Вторник, 26 августа. Все смутные мысли, кружившиеся и наполнявшие мой мозг, остановились и сосредоточились на этой черной точке. Ведь это в первый раз представлялся случай, это нечто совсем новое: человек… человек, великий художник и… как вы уже знаете…

Приговоренный к смерти…

И это серьезно.

И я заранее буду думать каждый день, что он умирает? Это ужасно.

Я как-то вся подобралась, втянув голову между плечами, и жду удара.

Не было ли так и всю мою жизнь. Когда должен прийти удар, я жду его стойко и твердо. Потом уже я обсуждаю его и возмущаюсь и начинаю живо ощущать его, когда все уже кончено.

Не могу двух слов связать вместе… Но не думайте, что я в отчаянии, я только пришиблена и невольно спрашиваю себя, что же это такое будет?

Суббота, 30 августа. Дело пошло не на шутку. Я ничего не делаю… С тех пор, как я кончила мою Севрскую картину, я ничего не сделала, кроме каких-то двух жалких экранов.

Я сплю целыми часами средь бела дня… Я, правда, хорошо сделала свой маленький этюд, да ведь это что-ж, — курам на смех!

Картина уже установлена, все готово, только меня не достает.

А если бы я сказала все!.. Такое ужасное опасение…

На дворе сентябрь, скверное время уже не далеко.

Малейшая простуда может свалить меня с ног на два месяца; потом еще выздоровление… А картина-то!.. Всем пожертвовать, и в результате…

О, вот когда хотелось бы верить в Бога и молиться…

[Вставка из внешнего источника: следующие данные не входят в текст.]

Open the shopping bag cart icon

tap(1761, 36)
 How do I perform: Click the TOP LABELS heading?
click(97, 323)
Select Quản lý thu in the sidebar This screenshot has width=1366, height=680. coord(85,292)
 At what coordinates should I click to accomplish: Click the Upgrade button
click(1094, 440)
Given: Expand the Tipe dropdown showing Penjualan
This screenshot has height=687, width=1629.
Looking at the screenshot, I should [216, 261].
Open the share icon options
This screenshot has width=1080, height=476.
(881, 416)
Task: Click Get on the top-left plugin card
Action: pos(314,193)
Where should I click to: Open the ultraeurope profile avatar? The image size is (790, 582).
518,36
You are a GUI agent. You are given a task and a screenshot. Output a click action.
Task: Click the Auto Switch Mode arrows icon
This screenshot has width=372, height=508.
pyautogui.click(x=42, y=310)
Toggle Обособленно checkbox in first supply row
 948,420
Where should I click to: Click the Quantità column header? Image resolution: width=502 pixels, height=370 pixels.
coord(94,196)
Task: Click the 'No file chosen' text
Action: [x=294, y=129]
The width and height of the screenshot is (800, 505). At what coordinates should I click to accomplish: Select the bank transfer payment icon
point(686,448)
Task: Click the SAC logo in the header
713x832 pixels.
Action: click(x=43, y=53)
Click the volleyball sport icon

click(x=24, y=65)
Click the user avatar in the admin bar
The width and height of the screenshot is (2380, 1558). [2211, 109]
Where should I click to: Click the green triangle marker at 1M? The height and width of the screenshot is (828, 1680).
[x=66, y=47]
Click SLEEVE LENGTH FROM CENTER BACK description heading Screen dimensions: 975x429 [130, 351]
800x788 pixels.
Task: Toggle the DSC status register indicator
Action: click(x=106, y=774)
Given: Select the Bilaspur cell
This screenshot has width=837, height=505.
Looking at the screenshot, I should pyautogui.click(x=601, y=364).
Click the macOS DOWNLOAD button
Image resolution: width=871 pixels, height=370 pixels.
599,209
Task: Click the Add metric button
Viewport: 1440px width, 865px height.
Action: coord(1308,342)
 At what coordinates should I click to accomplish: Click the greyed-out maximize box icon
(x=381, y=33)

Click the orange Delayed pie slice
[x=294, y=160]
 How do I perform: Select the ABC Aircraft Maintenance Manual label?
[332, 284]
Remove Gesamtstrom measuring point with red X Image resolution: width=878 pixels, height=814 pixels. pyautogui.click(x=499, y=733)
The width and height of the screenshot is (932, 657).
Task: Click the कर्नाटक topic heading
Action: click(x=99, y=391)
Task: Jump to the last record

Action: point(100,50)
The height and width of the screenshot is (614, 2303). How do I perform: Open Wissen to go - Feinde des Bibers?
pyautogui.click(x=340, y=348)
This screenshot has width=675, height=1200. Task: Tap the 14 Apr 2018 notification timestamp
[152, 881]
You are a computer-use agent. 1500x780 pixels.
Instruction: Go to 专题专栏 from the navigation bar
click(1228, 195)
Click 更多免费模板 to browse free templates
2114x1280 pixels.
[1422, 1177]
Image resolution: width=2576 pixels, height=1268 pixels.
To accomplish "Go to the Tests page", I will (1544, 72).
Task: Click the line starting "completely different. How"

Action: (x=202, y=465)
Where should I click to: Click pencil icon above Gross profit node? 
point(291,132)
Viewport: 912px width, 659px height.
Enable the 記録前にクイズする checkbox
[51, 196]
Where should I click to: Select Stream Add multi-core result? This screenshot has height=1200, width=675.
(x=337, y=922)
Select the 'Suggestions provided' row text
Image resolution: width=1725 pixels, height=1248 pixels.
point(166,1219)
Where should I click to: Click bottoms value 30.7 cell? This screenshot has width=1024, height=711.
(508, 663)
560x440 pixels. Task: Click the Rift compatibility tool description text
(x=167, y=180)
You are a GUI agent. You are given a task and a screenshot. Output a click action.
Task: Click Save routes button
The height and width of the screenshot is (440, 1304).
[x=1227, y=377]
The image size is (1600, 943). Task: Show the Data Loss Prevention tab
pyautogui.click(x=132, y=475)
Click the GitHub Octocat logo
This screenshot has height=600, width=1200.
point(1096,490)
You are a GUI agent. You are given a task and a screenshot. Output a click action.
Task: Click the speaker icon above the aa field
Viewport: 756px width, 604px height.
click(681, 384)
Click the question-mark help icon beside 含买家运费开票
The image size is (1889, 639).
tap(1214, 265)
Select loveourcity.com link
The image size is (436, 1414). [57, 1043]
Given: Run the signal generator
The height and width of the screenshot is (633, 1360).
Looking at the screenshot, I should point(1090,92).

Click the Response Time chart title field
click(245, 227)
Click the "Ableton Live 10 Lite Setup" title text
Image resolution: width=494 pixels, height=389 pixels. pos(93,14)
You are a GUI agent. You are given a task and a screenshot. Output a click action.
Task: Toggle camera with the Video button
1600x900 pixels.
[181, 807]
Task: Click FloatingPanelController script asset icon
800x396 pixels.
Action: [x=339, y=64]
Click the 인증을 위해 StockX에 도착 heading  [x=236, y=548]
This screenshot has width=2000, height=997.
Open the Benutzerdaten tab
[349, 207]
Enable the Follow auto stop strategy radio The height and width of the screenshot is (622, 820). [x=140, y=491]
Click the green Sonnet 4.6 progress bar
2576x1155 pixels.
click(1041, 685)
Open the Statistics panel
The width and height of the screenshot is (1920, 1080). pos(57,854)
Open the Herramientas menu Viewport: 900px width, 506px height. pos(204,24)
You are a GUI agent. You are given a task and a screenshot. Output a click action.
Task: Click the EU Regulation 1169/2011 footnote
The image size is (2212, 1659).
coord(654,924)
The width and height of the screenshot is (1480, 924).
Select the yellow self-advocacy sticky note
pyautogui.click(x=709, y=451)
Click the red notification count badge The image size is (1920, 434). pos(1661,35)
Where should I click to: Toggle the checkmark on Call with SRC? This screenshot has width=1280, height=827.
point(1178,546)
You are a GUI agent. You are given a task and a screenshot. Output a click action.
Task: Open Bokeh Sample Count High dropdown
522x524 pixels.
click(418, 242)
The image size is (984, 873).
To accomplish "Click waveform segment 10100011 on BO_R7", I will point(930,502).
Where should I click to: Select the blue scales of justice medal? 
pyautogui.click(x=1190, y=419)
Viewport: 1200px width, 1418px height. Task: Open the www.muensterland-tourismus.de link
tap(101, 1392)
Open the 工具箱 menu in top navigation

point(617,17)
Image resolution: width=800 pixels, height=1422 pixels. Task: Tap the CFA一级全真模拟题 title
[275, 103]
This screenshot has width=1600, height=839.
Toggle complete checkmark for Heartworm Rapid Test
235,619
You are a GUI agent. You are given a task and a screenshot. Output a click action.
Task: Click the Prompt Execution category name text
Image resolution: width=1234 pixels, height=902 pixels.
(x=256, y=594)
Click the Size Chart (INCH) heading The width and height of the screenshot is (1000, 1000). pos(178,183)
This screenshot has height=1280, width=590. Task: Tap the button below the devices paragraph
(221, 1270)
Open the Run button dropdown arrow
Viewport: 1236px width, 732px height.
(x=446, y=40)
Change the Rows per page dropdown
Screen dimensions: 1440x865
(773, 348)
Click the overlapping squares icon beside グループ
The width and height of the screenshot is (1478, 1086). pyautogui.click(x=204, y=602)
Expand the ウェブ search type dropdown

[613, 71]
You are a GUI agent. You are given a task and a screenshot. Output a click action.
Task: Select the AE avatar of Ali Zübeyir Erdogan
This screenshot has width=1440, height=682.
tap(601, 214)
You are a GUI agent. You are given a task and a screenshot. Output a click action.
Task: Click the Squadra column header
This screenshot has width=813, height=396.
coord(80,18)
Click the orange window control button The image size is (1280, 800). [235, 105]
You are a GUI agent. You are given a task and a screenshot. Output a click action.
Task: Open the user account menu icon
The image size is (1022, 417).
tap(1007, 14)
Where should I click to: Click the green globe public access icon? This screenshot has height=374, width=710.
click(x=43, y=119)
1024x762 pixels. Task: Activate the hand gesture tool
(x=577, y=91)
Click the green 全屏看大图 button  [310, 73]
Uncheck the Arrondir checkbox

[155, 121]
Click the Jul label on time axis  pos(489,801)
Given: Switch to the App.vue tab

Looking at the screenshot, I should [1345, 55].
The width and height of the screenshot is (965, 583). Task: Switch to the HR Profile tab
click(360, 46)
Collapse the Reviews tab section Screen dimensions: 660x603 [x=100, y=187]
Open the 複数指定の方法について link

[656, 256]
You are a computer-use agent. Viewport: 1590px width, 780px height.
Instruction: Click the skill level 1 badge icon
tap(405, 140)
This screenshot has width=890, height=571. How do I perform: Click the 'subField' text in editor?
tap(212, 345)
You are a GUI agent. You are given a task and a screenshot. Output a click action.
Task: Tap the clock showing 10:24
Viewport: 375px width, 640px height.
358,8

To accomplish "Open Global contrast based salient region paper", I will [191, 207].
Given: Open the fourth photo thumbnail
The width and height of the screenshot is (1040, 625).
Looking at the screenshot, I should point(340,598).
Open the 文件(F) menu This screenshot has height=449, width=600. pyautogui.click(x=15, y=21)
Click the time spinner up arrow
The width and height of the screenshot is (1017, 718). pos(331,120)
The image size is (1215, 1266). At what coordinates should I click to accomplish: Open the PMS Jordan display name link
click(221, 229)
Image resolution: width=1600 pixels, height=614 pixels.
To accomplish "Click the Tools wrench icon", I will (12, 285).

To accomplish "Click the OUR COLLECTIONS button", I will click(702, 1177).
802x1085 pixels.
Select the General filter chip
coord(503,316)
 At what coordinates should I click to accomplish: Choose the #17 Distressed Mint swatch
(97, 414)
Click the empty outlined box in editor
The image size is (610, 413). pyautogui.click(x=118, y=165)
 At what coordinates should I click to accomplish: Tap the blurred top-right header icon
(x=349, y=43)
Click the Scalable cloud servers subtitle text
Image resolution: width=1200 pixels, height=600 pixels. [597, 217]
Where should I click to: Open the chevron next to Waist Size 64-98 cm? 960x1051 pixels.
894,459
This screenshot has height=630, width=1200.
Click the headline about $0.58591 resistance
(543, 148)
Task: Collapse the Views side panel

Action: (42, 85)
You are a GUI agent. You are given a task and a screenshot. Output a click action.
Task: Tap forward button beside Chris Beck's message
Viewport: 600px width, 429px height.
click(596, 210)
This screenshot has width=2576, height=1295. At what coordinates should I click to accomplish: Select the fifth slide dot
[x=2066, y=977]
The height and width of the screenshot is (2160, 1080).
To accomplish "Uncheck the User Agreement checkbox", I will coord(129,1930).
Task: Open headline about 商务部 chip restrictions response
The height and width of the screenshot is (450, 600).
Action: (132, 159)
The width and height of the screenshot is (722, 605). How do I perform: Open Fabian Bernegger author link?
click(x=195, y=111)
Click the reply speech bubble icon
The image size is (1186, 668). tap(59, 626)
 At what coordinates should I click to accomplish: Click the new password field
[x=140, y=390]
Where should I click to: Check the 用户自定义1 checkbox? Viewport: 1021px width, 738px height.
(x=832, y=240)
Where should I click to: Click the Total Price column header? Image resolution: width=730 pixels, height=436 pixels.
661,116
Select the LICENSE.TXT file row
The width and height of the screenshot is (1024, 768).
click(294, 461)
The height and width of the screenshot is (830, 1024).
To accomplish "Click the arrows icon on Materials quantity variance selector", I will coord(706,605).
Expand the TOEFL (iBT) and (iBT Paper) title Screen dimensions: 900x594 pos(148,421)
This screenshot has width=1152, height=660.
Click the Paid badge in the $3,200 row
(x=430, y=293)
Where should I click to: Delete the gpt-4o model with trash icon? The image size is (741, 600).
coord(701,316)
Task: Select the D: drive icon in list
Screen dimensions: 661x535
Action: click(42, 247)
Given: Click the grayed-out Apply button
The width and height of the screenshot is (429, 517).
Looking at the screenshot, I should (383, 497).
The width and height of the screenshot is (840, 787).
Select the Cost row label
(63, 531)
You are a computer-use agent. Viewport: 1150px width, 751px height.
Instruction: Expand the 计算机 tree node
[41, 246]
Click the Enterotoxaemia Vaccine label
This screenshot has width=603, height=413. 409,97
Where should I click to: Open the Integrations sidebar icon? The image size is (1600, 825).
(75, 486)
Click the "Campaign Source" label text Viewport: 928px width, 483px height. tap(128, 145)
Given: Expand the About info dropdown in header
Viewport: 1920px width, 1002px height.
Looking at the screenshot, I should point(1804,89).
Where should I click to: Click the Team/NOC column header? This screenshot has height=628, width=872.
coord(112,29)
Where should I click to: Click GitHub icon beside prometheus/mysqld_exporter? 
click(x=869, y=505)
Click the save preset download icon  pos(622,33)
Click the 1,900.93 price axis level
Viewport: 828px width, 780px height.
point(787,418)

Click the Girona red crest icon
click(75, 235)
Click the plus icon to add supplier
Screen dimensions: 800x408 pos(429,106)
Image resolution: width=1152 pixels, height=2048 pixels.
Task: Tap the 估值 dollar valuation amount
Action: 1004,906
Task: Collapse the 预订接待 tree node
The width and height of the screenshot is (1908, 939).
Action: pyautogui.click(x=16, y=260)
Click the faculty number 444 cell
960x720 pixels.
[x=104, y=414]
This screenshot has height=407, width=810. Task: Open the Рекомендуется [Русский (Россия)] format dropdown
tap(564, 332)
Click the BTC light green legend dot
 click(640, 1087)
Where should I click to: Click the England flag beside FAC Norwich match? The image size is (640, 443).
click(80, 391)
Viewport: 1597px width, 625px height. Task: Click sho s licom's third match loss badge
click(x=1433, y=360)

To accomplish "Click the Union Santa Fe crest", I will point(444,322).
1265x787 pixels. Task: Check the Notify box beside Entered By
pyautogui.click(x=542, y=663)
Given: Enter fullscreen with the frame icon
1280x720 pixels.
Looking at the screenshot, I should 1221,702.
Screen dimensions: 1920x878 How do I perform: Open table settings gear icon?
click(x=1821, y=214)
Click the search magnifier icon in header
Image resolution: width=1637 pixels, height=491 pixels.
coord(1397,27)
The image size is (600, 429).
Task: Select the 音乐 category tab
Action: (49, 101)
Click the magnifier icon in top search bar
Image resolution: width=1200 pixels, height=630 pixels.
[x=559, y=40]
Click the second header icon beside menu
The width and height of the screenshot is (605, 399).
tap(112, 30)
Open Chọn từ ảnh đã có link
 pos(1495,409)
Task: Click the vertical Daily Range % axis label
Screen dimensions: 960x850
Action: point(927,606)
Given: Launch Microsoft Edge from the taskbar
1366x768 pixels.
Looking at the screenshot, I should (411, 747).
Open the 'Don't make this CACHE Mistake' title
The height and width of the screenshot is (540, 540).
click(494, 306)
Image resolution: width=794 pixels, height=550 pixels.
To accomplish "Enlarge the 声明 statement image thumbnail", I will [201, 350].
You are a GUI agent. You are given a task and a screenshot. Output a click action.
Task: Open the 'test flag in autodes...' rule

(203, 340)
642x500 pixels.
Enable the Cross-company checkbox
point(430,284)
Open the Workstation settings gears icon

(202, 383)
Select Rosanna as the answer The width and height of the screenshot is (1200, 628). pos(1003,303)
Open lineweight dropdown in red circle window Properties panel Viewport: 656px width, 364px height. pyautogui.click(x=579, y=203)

Да, это боязнь заболеть; в том состоянии, в котором я теперь нахожусь, какой-нибудь плеврит в шесть недель покончит со мной.

Так вот как я покончу…

Я буду работать над картиной… несмотря ни на что, как бы холодно ни было… Все равно, не за работой, так на какой-нибудь прогулке: те, которые не занимаются живописью, тоже ведь умирают…

Так вот он, конец всех этих треволнений! Столько стремлений, столько желаний, столько проектов, столько… чтобы умереть в 24 года на пороге всего!..

И ведь я предвидела это: Бог не мог дать мне — без особенного, несправедливого пристрастия ко мне — все необходимое для моей жизни, и потому пошлет мне смерть.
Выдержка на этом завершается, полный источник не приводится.